Entries provided START

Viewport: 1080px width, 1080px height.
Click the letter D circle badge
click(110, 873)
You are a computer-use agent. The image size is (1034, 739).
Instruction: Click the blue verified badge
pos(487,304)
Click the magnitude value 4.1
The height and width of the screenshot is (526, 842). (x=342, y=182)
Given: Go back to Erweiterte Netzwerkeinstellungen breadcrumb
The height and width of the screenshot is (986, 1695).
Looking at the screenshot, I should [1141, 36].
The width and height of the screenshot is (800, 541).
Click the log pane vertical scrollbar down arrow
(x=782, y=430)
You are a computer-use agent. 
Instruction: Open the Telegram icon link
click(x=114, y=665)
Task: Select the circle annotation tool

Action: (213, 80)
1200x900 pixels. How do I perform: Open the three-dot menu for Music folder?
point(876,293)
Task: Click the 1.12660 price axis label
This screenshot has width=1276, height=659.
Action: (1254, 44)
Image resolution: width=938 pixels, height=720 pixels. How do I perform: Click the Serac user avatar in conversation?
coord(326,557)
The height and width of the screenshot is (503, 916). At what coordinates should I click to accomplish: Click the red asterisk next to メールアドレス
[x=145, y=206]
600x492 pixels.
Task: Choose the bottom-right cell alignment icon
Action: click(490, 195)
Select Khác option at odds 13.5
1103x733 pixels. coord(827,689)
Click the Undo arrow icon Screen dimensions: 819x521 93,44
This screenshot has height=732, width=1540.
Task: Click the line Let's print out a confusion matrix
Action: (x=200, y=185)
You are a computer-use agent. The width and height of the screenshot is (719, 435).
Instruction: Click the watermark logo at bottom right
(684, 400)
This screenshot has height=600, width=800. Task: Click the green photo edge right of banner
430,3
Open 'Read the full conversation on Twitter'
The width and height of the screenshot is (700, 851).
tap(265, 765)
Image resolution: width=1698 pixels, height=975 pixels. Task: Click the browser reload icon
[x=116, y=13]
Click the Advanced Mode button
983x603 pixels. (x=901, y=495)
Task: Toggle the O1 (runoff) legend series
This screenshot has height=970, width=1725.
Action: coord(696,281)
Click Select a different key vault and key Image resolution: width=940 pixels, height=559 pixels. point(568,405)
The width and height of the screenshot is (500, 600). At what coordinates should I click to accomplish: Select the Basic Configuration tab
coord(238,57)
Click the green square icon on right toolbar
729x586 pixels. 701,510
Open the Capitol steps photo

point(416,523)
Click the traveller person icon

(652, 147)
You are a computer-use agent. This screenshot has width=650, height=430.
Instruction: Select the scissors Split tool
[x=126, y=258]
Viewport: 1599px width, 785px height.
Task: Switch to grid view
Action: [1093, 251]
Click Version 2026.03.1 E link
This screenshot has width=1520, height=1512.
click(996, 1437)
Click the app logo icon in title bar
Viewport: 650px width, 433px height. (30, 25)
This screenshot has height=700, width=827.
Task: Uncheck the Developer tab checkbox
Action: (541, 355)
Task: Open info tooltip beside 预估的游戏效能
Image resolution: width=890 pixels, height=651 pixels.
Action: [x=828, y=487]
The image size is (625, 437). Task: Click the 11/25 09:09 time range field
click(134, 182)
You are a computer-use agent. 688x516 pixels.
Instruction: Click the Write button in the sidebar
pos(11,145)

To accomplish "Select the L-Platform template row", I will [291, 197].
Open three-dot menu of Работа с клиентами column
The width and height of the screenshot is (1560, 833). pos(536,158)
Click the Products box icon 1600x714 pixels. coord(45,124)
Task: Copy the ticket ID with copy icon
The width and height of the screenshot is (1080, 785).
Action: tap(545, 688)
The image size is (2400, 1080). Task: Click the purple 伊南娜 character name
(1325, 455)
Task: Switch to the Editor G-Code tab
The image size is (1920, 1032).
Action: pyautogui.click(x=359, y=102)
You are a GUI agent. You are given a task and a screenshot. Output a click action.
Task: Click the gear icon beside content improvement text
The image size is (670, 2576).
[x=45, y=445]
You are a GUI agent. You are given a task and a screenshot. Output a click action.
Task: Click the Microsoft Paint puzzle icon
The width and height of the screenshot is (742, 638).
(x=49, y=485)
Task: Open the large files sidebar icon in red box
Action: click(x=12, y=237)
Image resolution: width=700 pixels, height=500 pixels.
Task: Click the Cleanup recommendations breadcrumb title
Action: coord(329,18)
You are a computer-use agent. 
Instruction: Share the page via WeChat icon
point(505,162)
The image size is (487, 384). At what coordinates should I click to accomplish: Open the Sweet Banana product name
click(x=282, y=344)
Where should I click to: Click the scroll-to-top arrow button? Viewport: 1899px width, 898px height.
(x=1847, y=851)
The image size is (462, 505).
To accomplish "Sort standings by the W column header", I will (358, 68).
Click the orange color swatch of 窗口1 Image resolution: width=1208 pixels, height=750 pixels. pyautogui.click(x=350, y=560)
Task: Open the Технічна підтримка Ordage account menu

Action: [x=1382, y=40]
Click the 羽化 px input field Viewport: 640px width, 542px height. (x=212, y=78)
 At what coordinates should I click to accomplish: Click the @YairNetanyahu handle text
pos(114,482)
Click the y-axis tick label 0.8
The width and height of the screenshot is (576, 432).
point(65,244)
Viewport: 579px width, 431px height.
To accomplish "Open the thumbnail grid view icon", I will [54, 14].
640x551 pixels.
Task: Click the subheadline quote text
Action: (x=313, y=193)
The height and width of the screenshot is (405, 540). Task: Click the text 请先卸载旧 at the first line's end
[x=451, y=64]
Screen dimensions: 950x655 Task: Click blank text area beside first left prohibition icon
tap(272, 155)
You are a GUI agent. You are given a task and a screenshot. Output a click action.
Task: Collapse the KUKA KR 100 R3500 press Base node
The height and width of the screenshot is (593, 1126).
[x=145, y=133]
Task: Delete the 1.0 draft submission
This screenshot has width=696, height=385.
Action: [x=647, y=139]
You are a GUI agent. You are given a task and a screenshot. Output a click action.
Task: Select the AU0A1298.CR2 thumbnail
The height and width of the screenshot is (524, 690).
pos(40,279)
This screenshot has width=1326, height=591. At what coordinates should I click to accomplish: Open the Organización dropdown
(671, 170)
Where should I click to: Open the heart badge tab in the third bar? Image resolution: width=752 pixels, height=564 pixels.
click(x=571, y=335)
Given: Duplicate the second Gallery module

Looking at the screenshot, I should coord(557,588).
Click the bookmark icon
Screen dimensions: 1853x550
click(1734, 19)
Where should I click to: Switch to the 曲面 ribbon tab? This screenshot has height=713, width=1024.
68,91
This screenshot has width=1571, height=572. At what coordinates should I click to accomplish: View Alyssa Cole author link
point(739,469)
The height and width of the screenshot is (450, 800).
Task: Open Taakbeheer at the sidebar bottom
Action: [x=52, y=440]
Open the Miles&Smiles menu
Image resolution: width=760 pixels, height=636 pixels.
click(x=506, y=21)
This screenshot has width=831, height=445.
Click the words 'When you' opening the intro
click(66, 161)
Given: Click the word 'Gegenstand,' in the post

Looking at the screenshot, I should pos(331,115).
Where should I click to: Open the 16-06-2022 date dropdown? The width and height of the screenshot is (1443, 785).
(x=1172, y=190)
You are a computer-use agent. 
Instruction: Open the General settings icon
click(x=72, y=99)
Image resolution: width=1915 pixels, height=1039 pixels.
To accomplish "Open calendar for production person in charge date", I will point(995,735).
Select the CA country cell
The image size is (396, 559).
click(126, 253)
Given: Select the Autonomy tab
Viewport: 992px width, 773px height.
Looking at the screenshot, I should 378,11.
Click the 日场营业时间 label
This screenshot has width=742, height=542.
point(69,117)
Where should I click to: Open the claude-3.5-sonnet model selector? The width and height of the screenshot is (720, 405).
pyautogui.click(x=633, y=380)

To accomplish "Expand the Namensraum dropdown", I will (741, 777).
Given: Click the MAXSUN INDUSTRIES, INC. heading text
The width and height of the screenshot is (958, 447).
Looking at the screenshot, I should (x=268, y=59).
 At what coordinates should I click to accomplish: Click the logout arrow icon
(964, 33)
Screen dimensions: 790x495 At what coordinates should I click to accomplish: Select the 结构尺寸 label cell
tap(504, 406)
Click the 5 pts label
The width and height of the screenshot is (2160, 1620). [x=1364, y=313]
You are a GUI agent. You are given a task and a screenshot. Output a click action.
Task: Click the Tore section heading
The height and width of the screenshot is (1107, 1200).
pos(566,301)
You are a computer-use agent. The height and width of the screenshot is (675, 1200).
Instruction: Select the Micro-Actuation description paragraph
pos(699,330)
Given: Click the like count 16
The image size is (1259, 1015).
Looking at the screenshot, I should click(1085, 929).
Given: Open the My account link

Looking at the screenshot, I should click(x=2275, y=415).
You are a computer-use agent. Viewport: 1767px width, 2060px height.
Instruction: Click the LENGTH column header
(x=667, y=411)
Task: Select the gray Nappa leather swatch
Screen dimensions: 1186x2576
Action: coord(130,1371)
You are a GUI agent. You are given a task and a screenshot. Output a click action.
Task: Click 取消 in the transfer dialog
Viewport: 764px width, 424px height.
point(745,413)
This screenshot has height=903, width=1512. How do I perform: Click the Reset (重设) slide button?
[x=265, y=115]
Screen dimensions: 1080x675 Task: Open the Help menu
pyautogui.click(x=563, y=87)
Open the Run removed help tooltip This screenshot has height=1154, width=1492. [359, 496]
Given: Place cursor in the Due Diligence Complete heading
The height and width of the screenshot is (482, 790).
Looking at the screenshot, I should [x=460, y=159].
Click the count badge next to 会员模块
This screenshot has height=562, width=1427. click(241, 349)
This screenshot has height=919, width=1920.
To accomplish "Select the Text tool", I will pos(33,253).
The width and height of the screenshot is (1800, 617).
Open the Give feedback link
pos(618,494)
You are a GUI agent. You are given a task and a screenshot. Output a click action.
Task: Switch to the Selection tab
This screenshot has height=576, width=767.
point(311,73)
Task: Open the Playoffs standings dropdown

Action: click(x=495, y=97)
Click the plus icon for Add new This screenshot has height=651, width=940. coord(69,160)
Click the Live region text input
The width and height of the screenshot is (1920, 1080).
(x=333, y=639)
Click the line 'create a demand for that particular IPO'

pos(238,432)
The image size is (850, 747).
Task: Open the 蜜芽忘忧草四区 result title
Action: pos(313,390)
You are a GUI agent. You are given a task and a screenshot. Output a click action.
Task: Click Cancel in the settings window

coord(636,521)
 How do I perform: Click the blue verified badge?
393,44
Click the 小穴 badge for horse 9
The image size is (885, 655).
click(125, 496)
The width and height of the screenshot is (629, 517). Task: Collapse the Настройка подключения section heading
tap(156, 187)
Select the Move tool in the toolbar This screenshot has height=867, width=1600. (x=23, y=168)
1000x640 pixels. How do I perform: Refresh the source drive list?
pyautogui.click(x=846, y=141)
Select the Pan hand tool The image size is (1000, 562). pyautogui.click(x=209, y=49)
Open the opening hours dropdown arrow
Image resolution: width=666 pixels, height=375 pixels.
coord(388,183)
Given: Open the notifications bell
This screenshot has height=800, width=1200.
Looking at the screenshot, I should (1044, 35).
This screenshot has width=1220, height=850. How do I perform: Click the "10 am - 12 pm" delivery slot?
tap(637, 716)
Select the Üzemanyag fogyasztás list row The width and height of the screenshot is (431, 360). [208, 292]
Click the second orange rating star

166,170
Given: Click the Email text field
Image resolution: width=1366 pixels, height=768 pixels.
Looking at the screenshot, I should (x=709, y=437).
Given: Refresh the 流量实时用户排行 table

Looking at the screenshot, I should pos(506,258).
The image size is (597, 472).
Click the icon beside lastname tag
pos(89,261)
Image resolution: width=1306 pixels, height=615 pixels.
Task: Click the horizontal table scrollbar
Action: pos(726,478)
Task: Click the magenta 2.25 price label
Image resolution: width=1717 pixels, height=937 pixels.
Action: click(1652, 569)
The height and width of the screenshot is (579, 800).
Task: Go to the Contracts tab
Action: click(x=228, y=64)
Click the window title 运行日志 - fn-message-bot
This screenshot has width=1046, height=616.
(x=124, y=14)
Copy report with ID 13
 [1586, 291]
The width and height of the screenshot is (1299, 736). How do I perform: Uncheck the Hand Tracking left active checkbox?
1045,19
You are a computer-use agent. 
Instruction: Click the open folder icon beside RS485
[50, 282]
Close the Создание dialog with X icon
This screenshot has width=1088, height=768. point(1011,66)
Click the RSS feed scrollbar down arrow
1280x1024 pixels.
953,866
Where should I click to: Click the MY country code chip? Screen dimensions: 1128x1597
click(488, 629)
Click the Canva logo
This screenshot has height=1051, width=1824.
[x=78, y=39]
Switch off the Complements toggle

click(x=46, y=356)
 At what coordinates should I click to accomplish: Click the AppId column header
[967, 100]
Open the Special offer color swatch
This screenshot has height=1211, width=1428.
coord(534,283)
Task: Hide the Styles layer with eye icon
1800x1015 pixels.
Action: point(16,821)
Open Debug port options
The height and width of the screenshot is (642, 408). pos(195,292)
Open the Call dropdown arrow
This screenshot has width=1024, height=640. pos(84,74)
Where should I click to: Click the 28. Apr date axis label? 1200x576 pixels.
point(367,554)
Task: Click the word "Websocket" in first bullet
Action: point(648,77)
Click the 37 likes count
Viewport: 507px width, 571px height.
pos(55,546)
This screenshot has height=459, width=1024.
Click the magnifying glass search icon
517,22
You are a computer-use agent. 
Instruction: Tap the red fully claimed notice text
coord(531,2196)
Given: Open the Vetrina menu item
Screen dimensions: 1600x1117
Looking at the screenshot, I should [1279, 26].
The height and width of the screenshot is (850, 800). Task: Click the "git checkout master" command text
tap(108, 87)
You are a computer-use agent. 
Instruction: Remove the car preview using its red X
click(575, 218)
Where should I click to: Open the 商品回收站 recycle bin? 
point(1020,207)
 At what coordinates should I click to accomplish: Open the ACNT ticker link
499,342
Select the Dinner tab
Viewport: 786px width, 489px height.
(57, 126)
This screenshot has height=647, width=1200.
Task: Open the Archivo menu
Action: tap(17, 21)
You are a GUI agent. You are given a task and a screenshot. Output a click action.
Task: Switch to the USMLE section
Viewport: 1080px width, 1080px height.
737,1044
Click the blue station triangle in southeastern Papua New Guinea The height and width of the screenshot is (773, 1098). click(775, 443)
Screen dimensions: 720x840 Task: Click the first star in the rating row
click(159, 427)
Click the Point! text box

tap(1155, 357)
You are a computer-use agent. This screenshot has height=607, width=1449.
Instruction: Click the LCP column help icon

Entries provided END

Every line above from the line with "The width and height of the screenshot is (500, 600)." to the line with "has width=650, height=430.", both included, must be reproduced exactly, and no other line may appear.

The width and height of the screenshot is (500, 600). At what coordinates should I click to accomplish: Select the Basic Configuration tab
coord(238,57)
Click the green square icon on right toolbar
729x586 pixels. 701,510
Open the Capitol steps photo

point(416,523)
Click the traveller person icon

(652, 147)
You are a computer-use agent. This screenshot has width=650, height=430.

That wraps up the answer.